[Opening SOURCE MATERIAL section]
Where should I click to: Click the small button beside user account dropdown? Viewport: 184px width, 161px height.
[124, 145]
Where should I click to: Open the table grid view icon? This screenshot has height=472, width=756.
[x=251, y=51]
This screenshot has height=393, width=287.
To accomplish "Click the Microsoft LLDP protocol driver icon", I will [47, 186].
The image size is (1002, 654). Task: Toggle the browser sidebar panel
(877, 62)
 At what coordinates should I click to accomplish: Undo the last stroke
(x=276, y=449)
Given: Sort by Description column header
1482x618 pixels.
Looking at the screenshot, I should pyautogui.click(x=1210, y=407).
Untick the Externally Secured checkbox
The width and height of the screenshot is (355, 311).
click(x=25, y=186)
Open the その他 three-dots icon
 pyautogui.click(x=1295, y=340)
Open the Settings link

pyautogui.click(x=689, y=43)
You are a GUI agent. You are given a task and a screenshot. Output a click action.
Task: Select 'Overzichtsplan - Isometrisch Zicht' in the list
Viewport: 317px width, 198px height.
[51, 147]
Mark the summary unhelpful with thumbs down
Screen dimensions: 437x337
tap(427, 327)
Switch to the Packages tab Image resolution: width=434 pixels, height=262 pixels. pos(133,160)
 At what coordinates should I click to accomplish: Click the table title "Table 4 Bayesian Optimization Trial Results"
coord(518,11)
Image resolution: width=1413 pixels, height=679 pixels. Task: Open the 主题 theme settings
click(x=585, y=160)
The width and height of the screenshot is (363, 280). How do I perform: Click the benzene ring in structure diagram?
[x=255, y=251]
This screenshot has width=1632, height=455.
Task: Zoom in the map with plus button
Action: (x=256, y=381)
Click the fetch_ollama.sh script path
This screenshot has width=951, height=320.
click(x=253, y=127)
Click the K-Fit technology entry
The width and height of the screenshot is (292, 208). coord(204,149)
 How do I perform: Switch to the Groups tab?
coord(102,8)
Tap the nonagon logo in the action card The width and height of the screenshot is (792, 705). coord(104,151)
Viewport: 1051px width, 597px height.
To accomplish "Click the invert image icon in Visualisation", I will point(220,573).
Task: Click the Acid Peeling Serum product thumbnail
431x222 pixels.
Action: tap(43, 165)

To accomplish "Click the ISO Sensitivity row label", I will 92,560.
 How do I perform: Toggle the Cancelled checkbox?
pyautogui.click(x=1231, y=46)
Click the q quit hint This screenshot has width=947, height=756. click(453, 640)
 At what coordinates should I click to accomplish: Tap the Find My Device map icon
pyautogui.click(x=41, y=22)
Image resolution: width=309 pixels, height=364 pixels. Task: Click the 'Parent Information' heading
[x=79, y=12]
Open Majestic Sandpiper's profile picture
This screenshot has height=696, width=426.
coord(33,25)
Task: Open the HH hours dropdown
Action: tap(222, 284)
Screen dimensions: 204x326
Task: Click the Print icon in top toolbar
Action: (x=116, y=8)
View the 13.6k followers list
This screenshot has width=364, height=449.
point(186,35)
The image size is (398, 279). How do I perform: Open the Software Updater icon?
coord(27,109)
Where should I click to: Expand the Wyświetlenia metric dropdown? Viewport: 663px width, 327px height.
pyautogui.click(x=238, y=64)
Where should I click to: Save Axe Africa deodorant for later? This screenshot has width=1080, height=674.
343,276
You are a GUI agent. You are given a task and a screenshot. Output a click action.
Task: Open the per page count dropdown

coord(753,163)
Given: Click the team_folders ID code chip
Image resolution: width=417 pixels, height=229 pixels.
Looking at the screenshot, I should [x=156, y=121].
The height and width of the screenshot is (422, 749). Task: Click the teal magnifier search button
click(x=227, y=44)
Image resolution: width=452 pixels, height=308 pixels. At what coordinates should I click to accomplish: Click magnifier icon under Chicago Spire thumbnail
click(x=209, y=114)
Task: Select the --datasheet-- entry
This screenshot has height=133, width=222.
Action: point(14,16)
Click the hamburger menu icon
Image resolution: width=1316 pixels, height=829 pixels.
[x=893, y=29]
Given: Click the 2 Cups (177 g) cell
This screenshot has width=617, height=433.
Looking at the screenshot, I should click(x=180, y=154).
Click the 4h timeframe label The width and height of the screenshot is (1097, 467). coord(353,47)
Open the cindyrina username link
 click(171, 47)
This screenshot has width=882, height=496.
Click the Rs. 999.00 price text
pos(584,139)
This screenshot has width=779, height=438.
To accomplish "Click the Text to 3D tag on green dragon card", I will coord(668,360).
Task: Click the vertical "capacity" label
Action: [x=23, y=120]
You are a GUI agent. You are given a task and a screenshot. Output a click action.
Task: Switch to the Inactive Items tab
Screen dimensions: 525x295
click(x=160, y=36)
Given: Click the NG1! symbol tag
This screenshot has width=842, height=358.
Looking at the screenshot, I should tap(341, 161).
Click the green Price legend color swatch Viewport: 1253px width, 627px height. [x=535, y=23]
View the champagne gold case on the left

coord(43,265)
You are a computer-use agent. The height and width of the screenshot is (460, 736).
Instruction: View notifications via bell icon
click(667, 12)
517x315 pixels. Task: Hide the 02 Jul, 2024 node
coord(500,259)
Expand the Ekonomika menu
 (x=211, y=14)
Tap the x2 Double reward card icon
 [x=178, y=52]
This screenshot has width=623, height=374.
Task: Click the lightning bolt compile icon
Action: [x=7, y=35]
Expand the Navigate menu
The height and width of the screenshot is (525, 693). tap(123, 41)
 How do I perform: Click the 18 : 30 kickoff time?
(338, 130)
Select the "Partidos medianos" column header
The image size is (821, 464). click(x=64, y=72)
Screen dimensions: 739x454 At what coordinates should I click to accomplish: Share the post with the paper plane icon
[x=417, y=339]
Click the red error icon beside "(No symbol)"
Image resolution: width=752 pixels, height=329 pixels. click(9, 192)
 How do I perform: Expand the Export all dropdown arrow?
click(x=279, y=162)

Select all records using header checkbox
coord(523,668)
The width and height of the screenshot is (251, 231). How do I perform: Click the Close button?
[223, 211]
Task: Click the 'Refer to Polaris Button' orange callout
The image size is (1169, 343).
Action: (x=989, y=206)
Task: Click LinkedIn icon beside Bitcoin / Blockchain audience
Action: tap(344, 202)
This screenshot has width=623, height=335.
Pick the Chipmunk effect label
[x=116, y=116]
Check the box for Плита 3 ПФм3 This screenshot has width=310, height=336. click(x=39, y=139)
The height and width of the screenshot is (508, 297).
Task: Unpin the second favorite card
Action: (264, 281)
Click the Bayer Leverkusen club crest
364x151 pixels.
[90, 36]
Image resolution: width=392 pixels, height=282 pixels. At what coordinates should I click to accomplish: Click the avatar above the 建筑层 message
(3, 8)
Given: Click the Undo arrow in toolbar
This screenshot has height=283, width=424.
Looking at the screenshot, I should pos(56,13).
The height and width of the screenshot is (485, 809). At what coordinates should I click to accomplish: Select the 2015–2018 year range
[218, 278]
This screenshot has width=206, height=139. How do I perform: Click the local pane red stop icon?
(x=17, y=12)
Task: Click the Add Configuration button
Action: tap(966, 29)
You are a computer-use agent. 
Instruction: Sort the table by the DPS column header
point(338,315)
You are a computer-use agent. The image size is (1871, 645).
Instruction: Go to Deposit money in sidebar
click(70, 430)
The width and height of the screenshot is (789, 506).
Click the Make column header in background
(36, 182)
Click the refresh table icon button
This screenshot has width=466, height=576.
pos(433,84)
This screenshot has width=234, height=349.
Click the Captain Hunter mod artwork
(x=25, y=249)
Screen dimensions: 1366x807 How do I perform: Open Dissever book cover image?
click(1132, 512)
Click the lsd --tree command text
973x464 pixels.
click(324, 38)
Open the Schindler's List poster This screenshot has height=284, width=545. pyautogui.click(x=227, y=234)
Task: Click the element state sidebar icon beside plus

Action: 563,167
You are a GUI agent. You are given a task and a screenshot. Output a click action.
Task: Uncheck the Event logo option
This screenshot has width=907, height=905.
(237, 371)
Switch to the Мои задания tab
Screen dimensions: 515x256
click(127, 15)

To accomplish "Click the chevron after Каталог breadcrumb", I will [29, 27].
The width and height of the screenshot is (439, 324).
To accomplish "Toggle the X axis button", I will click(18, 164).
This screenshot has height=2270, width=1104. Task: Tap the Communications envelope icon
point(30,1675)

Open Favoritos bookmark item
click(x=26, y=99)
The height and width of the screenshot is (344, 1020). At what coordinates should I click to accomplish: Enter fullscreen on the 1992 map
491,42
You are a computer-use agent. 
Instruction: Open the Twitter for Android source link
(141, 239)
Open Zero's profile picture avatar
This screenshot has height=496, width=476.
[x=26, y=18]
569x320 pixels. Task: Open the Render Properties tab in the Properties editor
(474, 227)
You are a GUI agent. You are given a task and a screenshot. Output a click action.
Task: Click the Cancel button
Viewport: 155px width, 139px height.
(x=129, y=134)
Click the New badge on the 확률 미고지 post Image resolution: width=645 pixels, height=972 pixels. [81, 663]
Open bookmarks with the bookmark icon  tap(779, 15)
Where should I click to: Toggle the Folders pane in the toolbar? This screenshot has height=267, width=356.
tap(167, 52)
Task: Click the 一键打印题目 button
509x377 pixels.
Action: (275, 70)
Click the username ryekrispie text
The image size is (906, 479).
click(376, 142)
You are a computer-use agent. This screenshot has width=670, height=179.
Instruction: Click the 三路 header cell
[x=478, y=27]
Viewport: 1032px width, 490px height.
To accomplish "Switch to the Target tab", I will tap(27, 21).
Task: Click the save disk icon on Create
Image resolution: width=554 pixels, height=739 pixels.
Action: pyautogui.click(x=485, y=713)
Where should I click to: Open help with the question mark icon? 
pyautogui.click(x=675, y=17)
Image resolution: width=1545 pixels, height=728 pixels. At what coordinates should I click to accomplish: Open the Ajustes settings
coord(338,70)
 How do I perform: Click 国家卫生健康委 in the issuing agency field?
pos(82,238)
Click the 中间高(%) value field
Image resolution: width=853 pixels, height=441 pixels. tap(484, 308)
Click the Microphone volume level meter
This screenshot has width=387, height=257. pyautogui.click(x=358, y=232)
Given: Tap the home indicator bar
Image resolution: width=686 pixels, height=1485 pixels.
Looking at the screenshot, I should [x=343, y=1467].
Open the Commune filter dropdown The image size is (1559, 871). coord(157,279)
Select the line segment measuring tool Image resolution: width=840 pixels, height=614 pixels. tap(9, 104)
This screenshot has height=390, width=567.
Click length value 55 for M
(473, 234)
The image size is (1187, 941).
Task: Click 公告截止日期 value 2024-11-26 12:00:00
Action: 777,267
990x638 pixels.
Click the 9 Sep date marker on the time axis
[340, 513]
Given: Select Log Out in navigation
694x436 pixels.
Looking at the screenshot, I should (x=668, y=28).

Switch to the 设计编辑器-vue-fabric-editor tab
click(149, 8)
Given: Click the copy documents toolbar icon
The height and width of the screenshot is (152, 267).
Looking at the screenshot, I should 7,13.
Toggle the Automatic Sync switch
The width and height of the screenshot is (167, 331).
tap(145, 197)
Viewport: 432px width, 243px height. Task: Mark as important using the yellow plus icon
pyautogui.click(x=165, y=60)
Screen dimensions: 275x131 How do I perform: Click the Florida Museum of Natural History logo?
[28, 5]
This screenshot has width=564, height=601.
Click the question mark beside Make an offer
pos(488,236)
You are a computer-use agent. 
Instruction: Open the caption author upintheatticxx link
[Closing SOURCE MATERIAL section]
Output all lines from the beginning of the data up to the line holding "This screenshot has height=393, width=287.", that line included, exactly as written.

Where should I click to: Click the small button beside user account dropdown? Viewport: 184px width, 161px height.
[124, 145]
Where should I click to: Open the table grid view icon? This screenshot has height=472, width=756.
[x=251, y=51]
This screenshot has height=393, width=287.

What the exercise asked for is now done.